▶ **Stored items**
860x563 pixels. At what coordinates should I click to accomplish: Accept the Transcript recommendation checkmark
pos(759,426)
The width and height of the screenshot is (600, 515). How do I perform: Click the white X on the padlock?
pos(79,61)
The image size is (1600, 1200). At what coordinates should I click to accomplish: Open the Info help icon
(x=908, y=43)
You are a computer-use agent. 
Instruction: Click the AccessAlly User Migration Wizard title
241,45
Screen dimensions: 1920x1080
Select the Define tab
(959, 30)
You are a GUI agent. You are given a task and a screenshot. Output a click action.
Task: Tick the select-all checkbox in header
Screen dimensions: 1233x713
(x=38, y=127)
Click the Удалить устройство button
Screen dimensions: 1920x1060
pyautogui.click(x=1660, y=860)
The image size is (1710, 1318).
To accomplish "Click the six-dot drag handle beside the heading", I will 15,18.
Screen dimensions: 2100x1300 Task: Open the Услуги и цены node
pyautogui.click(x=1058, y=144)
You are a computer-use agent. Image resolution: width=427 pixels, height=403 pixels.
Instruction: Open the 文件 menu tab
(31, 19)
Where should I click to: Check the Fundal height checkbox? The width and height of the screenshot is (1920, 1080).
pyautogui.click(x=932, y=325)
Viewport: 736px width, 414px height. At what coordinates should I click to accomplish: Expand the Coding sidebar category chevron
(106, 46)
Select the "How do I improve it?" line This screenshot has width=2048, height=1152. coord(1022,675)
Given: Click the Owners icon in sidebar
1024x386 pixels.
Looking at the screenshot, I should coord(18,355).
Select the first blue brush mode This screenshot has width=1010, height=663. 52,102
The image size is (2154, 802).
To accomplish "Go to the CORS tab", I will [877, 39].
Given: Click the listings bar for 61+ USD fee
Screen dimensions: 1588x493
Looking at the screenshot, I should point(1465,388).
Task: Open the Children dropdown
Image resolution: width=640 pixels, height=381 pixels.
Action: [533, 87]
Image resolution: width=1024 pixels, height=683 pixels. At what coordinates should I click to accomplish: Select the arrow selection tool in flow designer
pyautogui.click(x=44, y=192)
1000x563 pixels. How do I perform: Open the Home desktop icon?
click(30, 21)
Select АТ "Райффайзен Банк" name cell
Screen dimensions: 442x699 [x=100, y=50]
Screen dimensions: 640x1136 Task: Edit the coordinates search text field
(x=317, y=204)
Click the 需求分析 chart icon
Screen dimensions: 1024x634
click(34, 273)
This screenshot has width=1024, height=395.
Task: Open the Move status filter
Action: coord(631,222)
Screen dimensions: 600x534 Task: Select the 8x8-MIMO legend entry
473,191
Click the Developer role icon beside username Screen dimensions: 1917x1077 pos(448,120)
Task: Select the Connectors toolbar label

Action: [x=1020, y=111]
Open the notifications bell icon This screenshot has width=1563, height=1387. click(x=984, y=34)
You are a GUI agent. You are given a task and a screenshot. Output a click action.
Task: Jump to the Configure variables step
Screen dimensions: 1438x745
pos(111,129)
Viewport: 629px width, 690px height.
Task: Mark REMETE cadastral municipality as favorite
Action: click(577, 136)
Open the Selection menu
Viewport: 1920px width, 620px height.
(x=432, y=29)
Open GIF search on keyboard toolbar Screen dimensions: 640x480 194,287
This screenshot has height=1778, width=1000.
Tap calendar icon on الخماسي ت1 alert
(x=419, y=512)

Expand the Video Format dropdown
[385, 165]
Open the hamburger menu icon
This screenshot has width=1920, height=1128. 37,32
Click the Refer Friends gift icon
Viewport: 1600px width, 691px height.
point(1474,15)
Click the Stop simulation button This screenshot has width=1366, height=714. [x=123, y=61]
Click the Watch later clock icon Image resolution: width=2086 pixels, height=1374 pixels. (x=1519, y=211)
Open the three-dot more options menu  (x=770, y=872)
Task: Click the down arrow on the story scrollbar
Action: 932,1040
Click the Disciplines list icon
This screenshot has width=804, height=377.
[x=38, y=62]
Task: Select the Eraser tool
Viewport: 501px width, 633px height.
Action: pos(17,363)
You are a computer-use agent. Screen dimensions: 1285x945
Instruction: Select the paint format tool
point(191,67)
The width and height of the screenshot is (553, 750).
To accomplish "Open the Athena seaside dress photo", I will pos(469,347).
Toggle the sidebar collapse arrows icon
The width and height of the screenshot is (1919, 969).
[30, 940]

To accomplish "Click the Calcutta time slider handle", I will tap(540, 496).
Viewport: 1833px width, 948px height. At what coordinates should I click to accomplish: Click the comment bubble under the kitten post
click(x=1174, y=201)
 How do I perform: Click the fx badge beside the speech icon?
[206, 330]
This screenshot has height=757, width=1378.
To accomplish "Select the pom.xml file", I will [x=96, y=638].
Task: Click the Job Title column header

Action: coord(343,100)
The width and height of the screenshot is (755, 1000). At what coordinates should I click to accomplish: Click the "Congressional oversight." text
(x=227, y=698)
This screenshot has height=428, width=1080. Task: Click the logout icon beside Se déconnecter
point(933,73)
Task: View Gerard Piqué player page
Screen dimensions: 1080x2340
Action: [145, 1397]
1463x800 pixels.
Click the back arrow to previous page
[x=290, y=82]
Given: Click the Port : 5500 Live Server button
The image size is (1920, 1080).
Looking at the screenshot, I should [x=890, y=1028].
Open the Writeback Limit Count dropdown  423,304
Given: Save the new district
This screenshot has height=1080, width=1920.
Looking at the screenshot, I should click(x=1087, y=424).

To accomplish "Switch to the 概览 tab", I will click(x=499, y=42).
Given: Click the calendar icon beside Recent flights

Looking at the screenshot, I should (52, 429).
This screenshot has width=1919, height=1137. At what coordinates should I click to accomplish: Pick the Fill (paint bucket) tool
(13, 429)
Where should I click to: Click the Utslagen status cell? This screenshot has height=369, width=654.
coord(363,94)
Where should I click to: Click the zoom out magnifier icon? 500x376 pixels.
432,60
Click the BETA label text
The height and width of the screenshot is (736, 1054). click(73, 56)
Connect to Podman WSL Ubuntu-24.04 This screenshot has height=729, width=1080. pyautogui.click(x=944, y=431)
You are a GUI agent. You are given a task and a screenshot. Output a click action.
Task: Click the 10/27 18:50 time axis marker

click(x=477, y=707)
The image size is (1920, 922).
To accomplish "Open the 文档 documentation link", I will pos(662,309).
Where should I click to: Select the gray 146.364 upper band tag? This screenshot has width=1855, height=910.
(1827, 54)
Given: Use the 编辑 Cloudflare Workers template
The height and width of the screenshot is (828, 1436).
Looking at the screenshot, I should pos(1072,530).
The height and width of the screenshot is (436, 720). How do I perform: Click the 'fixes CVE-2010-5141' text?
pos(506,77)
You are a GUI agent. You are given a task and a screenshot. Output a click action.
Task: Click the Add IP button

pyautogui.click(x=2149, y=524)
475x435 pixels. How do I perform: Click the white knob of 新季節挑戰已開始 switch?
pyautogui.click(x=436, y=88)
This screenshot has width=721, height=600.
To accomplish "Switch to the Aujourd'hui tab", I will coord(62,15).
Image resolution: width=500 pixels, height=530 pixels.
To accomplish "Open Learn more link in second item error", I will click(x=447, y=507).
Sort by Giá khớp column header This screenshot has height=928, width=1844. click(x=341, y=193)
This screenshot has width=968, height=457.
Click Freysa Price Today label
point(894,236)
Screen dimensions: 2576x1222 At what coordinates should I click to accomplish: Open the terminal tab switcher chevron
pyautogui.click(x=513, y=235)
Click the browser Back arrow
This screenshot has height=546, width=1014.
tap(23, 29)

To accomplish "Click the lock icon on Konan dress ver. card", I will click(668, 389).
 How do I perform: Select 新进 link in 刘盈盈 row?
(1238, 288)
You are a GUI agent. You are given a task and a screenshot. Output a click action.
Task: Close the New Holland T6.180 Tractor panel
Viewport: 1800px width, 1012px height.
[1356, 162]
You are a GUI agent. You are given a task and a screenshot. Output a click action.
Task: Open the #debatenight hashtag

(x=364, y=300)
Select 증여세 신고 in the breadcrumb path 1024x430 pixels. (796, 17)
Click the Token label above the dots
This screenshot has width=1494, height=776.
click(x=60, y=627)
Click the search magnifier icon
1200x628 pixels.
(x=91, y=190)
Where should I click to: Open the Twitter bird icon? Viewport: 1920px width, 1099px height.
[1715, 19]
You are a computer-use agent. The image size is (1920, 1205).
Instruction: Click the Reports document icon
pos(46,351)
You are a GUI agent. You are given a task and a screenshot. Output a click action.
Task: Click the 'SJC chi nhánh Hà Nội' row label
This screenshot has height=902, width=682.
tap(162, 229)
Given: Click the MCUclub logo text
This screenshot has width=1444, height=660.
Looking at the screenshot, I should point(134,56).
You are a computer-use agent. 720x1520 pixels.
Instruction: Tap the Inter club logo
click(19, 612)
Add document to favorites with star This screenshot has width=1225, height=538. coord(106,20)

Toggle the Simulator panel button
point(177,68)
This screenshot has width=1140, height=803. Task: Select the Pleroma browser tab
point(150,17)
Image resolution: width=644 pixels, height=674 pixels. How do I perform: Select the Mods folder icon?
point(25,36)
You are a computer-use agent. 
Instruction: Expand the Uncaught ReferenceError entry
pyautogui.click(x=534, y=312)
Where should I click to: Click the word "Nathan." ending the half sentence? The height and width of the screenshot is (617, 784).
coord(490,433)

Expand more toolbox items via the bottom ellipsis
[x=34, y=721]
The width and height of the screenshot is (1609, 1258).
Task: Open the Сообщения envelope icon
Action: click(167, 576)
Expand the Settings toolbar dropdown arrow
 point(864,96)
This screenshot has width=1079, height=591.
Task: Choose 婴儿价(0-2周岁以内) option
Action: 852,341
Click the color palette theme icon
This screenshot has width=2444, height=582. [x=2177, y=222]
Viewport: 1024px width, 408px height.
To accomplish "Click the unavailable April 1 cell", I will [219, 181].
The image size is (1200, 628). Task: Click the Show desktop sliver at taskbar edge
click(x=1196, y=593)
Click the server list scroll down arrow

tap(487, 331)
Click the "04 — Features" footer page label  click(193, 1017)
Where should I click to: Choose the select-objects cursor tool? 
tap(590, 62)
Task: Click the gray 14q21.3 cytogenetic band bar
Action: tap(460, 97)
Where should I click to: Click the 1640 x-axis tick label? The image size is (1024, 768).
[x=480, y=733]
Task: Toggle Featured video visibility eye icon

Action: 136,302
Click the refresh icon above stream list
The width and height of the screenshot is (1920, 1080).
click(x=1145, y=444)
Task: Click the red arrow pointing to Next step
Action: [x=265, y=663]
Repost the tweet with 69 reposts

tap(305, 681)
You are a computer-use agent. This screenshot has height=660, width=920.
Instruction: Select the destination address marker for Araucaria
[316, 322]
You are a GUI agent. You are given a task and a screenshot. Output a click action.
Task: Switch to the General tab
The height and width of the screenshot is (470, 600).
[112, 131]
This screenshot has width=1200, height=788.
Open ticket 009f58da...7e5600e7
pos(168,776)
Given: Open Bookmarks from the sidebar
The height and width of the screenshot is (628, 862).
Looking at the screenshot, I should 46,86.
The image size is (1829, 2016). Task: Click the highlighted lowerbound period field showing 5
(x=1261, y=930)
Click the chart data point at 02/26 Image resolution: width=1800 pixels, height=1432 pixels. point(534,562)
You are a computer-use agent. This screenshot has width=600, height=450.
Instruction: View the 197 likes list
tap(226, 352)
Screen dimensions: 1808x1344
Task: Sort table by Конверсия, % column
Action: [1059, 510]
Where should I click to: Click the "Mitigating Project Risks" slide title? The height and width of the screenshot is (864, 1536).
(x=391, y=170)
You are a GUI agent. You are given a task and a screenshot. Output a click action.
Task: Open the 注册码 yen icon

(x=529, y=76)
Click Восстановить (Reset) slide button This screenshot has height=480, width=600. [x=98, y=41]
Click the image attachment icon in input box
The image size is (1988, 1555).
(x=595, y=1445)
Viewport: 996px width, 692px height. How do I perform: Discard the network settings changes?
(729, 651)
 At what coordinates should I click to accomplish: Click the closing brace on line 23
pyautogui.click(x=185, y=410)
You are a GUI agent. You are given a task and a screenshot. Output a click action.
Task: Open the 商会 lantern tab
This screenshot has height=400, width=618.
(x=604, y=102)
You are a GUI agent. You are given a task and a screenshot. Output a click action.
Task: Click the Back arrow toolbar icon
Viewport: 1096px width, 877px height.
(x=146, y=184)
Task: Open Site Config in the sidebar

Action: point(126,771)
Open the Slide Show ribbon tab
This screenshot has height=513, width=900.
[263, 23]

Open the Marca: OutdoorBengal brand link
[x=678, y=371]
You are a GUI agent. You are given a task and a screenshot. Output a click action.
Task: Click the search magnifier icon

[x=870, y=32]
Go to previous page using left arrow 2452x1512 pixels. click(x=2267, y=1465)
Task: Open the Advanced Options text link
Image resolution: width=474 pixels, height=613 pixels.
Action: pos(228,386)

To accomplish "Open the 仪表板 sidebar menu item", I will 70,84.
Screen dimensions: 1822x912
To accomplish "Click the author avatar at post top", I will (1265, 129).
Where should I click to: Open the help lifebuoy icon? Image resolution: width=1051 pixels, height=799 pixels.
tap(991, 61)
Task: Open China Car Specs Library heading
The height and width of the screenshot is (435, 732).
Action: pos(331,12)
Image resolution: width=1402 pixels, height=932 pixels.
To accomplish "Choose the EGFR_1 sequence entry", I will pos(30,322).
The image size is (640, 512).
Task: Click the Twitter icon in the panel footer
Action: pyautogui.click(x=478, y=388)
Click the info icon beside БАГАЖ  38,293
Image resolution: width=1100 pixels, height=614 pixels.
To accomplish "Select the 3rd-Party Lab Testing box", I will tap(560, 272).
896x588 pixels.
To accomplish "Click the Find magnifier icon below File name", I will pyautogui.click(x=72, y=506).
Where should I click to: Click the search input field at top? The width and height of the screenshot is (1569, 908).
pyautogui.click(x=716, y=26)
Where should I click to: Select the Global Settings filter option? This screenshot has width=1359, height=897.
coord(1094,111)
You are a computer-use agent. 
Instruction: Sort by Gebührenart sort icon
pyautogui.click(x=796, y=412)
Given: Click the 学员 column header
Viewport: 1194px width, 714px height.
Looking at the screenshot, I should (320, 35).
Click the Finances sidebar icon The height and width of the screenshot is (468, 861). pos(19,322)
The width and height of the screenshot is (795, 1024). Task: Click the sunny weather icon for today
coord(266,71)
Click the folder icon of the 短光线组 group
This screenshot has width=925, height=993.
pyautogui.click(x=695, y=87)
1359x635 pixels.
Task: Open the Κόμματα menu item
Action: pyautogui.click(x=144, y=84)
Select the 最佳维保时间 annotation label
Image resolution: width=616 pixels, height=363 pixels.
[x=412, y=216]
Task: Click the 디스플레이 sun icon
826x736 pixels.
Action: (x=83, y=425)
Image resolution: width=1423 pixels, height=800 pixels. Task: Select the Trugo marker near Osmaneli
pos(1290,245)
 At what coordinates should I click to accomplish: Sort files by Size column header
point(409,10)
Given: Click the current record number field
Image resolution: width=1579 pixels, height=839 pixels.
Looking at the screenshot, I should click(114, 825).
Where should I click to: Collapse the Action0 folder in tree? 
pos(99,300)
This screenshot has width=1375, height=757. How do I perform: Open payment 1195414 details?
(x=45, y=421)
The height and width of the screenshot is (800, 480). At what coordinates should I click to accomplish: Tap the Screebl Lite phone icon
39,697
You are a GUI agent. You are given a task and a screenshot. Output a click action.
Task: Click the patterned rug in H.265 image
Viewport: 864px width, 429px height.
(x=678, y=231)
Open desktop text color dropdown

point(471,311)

▶ **STATED TASK**
Please pick out and copy every line that contains the string "above", treating uppercase and lowercase as different.

▶ **COMPLETE OUTPUT**
Click the Token label above the dots
Click the refresh icon above stream list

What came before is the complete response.